──────── RECORDED DATA
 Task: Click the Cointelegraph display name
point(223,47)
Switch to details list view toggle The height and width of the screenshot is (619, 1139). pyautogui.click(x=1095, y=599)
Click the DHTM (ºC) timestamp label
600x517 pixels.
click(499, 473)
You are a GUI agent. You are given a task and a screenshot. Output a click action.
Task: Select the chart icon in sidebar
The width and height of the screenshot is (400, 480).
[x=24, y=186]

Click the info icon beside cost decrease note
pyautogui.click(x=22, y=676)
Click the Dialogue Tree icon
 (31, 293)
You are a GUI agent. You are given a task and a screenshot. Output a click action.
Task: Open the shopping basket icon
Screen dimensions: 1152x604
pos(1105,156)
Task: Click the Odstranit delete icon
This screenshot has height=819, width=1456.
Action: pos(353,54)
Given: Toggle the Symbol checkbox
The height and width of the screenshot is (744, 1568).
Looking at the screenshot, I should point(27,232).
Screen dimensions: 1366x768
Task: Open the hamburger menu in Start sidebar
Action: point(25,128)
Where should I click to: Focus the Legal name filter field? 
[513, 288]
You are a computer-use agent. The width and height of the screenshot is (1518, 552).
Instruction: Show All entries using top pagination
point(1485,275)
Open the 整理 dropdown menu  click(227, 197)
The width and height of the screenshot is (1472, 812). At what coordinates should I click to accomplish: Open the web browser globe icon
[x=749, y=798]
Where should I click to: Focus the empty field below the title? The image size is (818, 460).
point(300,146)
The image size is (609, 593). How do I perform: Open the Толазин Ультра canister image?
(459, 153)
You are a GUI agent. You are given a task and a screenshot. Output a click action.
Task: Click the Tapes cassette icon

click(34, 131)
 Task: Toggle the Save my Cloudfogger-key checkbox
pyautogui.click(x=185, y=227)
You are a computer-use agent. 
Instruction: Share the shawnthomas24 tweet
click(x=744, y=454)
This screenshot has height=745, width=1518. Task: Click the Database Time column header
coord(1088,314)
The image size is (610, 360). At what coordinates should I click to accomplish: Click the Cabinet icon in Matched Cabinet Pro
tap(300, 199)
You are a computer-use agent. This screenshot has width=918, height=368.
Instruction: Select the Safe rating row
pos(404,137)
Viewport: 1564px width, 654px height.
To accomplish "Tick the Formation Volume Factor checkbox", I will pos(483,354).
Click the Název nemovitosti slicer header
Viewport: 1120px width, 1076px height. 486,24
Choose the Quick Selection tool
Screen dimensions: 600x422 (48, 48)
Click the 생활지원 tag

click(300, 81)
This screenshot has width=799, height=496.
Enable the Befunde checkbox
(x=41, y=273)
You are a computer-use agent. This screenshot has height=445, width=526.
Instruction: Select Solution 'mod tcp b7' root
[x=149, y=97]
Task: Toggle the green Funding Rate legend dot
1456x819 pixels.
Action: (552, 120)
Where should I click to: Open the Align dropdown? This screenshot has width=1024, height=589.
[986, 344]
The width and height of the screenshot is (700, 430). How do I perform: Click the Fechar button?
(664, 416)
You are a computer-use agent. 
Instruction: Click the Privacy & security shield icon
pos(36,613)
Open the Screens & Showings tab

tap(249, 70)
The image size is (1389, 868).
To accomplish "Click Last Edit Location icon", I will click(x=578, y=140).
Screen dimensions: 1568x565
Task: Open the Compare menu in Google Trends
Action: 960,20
────────────────
**EXERCISE OBJECTIVE**: Rewrite the records above, replacing every occurrence of "checkbox" with "check box" and leaving all other text unchanged.

**ANSWER FOR THIS EXERCISE**:
 Task: Click the Cointelegraph display name
point(223,47)
Switch to details list view toggle The height and width of the screenshot is (619, 1139). pyautogui.click(x=1095, y=599)
Click the DHTM (ºC) timestamp label
600x517 pixels.
click(499, 473)
You are a GUI agent. You are given a task and a screenshot. Output a click action.
Task: Select the chart icon in sidebar
The width and height of the screenshot is (400, 480).
[x=24, y=186]

Click the info icon beside cost decrease note
pyautogui.click(x=22, y=676)
Click the Dialogue Tree icon
 (31, 293)
You are a GUI agent. You are given a task and a screenshot. Output a click action.
Task: Open the shopping basket icon
Screen dimensions: 1152x604
pos(1105,156)
Task: Click the Odstranit delete icon
This screenshot has height=819, width=1456.
Action: pos(353,54)
Given: Toggle the Symbol check box
The height and width of the screenshot is (744, 1568).
Looking at the screenshot, I should point(27,232).
Screen dimensions: 1366x768
Task: Open the hamburger menu in Start sidebar
Action: point(25,128)
Where should I click to: Focus the Legal name filter field? 
[513, 288]
You are a computer-use agent. The width and height of the screenshot is (1518, 552).
Instruction: Show All entries using top pagination
point(1485,275)
Open the 整理 dropdown menu  click(227, 197)
The width and height of the screenshot is (1472, 812). At what coordinates should I click to accomplish: Open the web browser globe icon
[x=749, y=798]
Where should I click to: Focus the empty field below the title? The image size is (818, 460).
point(300,146)
The image size is (609, 593). How do I perform: Open the Толазин Ультра canister image?
(459, 153)
You are a GUI agent. You are given a task and a screenshot. Output a click action.
Task: Click the Tapes cassette icon

click(34, 131)
 Task: Toggle the Save my Cloudfogger-key check box
pyautogui.click(x=185, y=227)
You are a computer-use agent. 
Instruction: Share the shawnthomas24 tweet
click(x=744, y=454)
This screenshot has height=745, width=1518. Task: Click the Database Time column header
coord(1088,314)
The image size is (610, 360). At what coordinates should I click to accomplish: Click the Cabinet icon in Matched Cabinet Pro
tap(300, 199)
You are a computer-use agent. This screenshot has width=918, height=368.
Instruction: Select the Safe rating row
pos(404,137)
Viewport: 1564px width, 654px height.
To accomplish "Tick the Formation Volume Factor check box", I will pos(483,354).
Click the Název nemovitosti slicer header
Viewport: 1120px width, 1076px height. 486,24
Choose the Quick Selection tool
Screen dimensions: 600x422 (48, 48)
Click the 생활지원 tag

click(300, 81)
This screenshot has width=799, height=496.
Enable the Befunde check box
(x=41, y=273)
You are a computer-use agent. This screenshot has height=445, width=526.
Instruction: Select Solution 'mod tcp b7' root
[x=149, y=97]
Task: Toggle the green Funding Rate legend dot
1456x819 pixels.
Action: (552, 120)
Where should I click to: Open the Align dropdown? This screenshot has width=1024, height=589.
[986, 344]
The width and height of the screenshot is (700, 430). How do I perform: Click the Fechar button?
(664, 416)
You are a computer-use agent. 
Instruction: Click the Privacy & security shield icon
pos(36,613)
Open the Screens & Showings tab

tap(249, 70)
The image size is (1389, 868).
To accomplish "Click Last Edit Location icon", I will click(x=578, y=140).
Screen dimensions: 1568x565
Task: Open the Compare menu in Google Trends
Action: 960,20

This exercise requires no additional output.